### TO DO
Among the entries below, one line contains "The image size is (900, 583)." and another contains "Given: Click the Cms field showing 7,21E-05". Transcribe those two lines and every line between them, exactly.

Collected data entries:

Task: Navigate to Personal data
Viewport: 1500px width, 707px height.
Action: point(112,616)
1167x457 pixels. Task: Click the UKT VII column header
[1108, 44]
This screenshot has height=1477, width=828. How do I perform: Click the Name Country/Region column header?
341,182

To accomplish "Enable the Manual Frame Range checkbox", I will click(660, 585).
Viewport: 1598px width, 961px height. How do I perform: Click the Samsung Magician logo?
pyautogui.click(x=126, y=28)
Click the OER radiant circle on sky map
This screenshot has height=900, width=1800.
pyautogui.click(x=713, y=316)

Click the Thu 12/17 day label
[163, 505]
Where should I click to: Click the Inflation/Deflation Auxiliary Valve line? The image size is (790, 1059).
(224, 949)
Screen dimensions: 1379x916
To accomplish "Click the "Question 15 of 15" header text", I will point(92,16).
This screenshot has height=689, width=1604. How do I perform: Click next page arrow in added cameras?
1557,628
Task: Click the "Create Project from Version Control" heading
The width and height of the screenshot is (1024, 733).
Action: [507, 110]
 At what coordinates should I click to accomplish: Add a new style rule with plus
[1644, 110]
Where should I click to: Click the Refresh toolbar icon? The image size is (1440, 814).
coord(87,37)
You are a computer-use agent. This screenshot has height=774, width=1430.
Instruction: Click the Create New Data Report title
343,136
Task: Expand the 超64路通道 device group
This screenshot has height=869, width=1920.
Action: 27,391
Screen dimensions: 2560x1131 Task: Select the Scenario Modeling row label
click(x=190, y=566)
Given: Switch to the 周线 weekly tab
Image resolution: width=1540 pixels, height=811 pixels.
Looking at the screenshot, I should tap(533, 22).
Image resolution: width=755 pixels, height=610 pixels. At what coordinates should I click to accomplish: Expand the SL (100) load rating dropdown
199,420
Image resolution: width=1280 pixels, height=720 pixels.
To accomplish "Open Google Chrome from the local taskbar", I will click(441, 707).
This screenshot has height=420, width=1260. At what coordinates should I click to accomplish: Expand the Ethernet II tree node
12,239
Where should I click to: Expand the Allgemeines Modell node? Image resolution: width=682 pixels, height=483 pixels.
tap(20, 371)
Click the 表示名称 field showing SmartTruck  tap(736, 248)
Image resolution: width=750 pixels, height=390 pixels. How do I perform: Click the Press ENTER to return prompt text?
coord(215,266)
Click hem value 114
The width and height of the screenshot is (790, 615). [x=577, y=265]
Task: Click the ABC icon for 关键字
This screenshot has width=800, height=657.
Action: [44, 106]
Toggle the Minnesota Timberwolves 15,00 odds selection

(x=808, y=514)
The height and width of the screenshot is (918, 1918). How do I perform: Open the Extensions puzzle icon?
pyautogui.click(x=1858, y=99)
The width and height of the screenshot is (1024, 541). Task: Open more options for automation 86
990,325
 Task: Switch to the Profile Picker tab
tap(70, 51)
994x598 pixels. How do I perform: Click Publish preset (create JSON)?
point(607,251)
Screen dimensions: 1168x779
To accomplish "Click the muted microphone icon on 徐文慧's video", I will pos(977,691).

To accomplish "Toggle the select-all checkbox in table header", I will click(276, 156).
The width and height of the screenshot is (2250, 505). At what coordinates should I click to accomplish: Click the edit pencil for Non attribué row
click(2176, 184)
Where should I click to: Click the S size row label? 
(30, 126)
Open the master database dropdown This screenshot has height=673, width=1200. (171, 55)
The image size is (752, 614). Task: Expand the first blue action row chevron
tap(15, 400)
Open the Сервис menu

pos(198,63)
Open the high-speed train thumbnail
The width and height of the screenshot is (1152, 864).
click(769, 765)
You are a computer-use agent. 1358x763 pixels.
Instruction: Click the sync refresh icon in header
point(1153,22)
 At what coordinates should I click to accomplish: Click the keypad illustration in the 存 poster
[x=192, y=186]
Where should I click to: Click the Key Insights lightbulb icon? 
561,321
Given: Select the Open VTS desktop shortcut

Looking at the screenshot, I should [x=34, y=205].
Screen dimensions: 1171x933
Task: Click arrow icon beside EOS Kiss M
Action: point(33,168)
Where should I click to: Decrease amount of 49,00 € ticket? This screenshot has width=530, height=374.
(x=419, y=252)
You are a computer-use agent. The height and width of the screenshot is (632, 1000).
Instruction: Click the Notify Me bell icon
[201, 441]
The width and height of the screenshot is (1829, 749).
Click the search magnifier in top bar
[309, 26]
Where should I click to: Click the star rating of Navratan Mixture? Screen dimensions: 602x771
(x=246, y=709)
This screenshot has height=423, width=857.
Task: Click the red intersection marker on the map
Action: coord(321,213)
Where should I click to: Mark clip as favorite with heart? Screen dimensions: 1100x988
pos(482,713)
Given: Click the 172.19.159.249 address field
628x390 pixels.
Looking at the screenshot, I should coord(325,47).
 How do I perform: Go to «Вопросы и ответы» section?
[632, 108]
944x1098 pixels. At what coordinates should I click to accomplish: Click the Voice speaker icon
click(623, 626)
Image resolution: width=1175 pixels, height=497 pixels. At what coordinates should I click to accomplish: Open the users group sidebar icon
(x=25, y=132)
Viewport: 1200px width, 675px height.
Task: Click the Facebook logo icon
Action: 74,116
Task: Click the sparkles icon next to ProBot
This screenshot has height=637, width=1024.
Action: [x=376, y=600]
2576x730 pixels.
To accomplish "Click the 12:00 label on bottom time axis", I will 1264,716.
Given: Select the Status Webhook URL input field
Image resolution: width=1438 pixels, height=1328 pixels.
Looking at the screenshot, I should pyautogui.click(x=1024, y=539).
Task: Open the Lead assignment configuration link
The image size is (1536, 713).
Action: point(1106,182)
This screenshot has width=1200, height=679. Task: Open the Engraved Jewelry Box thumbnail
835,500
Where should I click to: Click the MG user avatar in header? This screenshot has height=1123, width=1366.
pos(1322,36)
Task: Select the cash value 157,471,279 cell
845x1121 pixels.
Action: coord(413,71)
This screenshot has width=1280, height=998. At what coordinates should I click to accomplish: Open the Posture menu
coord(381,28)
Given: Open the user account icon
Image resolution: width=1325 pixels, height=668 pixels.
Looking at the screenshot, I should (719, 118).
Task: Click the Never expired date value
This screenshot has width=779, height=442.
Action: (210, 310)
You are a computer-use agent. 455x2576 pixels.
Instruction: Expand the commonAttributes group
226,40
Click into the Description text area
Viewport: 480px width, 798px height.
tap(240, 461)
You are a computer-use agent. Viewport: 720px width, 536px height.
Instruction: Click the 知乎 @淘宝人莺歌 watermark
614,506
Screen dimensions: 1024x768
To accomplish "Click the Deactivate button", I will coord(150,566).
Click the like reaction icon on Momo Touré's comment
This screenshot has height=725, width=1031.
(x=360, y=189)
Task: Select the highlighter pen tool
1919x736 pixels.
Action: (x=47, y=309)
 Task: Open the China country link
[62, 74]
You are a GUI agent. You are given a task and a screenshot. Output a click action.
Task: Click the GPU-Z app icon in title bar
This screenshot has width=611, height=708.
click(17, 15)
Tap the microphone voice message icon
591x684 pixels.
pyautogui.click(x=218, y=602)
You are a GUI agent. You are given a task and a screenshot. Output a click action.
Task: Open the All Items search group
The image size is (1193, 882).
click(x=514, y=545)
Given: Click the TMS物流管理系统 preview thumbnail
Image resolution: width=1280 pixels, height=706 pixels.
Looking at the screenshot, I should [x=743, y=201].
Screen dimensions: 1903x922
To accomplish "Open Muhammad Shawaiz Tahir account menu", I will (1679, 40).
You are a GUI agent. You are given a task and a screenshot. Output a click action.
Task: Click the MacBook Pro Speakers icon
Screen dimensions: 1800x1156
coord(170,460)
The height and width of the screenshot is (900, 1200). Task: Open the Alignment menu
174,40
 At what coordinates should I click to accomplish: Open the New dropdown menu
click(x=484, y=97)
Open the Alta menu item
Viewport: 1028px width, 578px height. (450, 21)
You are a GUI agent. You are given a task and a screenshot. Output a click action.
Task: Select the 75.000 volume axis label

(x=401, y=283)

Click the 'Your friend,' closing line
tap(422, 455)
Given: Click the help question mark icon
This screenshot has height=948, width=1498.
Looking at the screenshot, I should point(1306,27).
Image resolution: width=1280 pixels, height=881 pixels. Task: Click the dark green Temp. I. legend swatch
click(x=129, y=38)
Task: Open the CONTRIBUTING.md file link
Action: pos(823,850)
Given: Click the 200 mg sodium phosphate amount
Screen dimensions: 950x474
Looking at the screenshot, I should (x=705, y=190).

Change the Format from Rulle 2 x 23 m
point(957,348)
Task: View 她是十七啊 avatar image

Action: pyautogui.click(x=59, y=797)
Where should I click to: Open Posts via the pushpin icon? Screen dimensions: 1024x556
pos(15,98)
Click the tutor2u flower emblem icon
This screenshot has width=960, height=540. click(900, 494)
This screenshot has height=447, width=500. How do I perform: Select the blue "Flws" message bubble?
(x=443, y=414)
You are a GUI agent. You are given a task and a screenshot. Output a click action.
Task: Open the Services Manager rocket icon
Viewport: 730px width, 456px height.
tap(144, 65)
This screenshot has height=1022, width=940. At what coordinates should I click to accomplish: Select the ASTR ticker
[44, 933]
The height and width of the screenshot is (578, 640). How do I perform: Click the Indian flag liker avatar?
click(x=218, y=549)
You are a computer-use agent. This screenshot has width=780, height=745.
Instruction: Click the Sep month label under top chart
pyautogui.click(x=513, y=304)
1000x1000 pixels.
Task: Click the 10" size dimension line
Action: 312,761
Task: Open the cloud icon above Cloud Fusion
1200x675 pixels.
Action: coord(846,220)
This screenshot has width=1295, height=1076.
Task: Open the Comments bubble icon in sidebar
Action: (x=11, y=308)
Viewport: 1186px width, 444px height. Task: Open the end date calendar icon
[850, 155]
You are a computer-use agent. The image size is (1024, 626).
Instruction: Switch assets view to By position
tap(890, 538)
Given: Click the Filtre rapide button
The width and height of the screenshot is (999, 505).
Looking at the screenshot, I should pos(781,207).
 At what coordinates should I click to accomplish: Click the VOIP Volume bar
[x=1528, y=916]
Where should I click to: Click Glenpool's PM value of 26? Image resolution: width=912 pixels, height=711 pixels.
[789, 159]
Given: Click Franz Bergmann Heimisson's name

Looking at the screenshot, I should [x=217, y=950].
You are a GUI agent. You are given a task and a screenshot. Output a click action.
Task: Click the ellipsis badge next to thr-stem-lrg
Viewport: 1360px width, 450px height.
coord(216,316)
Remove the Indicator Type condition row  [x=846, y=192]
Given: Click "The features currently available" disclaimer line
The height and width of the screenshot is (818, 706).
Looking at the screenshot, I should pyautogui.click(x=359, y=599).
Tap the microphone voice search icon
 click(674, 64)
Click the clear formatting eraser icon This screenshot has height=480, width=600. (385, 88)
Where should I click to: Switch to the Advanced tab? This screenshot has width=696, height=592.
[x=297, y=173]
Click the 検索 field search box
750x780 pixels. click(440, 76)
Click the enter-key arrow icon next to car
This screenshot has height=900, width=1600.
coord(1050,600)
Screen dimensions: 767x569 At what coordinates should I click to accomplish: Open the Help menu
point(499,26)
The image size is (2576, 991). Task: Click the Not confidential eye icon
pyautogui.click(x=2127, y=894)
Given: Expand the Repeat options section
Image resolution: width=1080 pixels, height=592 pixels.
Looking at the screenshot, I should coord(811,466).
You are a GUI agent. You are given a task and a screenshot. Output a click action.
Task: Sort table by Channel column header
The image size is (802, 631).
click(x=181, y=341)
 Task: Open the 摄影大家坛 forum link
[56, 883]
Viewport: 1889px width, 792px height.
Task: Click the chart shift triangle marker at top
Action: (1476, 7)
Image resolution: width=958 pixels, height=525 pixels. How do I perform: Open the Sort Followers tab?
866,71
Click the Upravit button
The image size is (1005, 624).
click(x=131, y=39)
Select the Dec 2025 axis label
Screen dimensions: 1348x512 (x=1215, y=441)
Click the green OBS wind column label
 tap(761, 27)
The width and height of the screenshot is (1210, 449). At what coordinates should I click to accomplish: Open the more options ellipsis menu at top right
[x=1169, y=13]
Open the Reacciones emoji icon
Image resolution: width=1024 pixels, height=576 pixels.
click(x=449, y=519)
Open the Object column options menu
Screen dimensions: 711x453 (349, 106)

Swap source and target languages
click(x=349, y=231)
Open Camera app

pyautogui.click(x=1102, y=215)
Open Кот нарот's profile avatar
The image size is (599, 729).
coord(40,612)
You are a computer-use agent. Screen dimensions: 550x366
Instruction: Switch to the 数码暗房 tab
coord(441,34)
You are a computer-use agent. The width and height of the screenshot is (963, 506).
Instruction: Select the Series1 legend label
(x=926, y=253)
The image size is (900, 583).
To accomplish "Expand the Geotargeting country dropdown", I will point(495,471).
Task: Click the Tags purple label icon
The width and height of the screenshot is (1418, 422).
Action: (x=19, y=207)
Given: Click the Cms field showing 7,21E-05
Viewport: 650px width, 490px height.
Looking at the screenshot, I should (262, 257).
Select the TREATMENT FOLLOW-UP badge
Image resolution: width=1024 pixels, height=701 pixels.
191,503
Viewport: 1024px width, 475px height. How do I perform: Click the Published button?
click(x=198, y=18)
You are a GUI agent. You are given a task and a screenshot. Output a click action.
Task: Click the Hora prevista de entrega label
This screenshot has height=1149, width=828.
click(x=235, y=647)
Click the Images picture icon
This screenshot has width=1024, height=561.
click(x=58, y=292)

### ANSWER TO THIS EXERCISE
The image size is (900, 583).
To accomplish "Expand the Geotargeting country dropdown", I will point(495,471).
Task: Click the Tags purple label icon
The width and height of the screenshot is (1418, 422).
Action: (x=19, y=207)
Given: Click the Cms field showing 7,21E-05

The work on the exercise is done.